Andrew Pickens (13 September 1739 – 11 August 1817) was a commander of the South Carolina militia during the American Revolutionary War and later a member of the US House of Representatives from the 6th district of South Carolina from 4 March 1793 to 3 March 1795, preceding Samuel Earle.
Biography[]
Andrew Pickens was born on 13 September 1739 to a family of poor Scots-Irish and Huguenot immigrants in Bucks County, Pennsylvania. The Pickens family searched for a home along the Great Wagon Road, initially settling in the Shenandoah Valley of Virginia before settling in Waxhaws on the frontier of South Carolina. In 1764, he bought land in Abbeville County to raise cattle and to become a farmer, and he fought in the Anglo-Cherokee War against the rival Cherokee Nations tribes.
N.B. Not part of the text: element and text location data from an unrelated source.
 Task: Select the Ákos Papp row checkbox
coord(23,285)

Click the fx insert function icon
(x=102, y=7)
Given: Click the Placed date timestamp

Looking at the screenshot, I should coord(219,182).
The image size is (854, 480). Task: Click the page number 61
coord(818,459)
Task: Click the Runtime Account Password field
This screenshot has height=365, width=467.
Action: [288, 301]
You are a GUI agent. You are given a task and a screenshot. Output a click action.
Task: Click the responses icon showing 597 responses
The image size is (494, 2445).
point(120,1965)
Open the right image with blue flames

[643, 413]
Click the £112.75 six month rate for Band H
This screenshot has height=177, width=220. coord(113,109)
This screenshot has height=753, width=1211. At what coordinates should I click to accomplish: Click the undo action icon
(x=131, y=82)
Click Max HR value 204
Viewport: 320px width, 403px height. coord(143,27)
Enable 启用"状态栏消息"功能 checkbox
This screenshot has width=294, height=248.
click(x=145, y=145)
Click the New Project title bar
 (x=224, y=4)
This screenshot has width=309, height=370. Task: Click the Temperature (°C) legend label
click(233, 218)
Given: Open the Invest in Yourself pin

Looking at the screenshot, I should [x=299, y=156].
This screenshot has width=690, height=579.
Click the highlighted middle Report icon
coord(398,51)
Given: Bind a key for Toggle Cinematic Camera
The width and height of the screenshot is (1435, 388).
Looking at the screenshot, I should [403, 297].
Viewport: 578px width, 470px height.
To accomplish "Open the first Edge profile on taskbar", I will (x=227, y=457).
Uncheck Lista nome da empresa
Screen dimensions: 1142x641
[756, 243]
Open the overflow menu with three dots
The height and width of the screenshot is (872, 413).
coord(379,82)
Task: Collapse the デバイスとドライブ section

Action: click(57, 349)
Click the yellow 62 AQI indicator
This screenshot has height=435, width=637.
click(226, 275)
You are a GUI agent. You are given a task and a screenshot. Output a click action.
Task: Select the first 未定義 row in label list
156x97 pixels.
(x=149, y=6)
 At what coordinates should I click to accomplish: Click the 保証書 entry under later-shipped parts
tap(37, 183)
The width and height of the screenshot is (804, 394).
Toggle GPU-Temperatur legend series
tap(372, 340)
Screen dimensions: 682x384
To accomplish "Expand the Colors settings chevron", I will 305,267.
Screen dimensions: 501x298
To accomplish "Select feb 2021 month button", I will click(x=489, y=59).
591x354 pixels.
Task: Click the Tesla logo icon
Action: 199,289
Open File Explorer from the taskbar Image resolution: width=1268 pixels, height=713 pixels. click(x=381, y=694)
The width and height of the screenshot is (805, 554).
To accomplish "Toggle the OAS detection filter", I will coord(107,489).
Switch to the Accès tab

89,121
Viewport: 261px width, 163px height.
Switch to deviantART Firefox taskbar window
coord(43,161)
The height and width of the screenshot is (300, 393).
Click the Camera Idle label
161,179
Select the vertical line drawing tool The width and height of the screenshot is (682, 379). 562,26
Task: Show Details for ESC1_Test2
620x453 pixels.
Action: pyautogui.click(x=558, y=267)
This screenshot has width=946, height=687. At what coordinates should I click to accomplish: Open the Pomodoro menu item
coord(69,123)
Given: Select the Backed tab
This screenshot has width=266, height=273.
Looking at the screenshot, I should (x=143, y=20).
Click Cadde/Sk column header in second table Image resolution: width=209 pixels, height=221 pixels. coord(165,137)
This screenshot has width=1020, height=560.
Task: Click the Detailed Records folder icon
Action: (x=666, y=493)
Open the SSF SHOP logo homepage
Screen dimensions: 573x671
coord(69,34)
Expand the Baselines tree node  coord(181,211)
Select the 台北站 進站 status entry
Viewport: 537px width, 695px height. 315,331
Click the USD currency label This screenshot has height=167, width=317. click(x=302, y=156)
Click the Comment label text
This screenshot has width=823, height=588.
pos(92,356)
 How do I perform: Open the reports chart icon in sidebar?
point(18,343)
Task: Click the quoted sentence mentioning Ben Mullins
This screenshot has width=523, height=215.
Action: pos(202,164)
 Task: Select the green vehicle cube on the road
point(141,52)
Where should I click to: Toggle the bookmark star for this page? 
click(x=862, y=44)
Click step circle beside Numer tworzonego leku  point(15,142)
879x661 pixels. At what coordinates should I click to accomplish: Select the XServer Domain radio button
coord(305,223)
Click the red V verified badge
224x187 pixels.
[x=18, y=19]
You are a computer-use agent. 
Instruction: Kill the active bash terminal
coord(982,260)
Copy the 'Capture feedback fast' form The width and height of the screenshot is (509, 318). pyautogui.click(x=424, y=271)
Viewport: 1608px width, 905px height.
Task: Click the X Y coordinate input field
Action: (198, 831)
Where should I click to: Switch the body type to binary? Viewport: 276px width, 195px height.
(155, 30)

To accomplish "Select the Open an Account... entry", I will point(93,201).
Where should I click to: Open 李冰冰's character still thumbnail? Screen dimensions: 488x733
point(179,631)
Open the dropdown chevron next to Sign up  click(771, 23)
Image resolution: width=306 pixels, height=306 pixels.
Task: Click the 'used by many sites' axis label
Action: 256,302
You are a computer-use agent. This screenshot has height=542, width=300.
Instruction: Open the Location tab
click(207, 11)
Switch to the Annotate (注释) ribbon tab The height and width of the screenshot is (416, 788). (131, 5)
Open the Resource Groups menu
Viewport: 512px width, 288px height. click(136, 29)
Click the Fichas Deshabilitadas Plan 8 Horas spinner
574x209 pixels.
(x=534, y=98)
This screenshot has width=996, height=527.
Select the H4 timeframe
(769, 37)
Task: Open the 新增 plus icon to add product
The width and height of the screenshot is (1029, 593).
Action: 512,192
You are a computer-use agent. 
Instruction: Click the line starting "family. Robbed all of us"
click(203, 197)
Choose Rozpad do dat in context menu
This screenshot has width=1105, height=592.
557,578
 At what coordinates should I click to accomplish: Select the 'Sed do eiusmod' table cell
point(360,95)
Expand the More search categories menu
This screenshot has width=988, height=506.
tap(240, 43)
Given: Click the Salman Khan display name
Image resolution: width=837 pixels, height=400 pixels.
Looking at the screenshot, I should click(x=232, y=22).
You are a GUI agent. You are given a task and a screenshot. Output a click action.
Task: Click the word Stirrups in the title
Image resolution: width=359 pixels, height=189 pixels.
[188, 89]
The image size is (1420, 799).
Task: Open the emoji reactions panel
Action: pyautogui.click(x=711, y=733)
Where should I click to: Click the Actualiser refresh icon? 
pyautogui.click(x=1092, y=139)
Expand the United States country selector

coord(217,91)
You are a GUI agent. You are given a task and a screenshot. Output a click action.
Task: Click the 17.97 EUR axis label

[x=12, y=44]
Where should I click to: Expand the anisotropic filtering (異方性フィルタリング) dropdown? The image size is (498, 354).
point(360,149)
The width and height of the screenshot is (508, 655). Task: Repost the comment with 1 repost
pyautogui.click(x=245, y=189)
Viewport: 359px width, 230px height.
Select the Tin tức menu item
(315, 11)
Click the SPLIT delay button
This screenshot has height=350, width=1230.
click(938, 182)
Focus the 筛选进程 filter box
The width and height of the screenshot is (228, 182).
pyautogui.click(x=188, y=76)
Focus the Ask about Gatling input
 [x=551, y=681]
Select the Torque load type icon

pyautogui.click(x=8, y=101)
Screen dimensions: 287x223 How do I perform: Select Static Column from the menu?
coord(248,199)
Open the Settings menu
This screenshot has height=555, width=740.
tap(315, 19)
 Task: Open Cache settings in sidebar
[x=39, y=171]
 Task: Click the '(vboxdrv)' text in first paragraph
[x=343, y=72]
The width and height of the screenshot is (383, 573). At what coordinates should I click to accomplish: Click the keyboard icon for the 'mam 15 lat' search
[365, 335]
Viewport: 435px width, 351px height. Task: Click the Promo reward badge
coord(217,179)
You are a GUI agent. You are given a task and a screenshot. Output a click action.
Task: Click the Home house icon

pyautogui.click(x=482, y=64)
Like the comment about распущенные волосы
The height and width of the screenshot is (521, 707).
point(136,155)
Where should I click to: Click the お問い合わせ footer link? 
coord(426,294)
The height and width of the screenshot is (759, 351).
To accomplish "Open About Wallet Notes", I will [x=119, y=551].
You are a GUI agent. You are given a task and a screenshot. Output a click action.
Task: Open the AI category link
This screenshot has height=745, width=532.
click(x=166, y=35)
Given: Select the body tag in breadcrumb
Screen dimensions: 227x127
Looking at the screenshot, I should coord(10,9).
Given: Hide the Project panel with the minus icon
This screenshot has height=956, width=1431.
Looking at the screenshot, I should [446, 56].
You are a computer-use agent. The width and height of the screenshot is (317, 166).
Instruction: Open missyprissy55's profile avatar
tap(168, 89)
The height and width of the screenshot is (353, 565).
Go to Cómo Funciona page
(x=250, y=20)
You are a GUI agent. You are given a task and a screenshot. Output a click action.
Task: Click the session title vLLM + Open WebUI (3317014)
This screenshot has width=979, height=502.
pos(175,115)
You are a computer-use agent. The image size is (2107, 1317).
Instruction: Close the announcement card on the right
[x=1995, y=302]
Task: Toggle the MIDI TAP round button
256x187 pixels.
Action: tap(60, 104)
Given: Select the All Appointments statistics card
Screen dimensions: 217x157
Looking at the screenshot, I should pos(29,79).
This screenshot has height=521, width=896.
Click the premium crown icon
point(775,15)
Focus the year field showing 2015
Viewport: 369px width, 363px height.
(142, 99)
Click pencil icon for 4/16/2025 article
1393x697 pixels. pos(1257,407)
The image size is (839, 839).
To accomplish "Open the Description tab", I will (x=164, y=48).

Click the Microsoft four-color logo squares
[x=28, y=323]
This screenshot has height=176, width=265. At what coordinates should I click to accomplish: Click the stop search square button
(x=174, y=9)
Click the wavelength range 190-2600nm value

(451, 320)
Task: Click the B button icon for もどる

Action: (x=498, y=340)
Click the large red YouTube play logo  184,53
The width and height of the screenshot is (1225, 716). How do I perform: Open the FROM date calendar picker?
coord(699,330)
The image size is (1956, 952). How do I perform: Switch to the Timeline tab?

Pickens rose to the rank of Brigadier-General in the patriots' South Carolina militia during the American Revolutionary War, and in 1779 he began a guerrilla war against the British under Henry Clinton and Charles Cornwallis in the South. At Cowpens, Augusta, and Fort Ninety-Six, he won victories against the occupying British forces, asking his troops at Cowpens to fire two rounds before they were permitted to retreat. Pickens served as a member of the House of Representatives from 1793 to 1795, and he died in 1817 at the age of 77.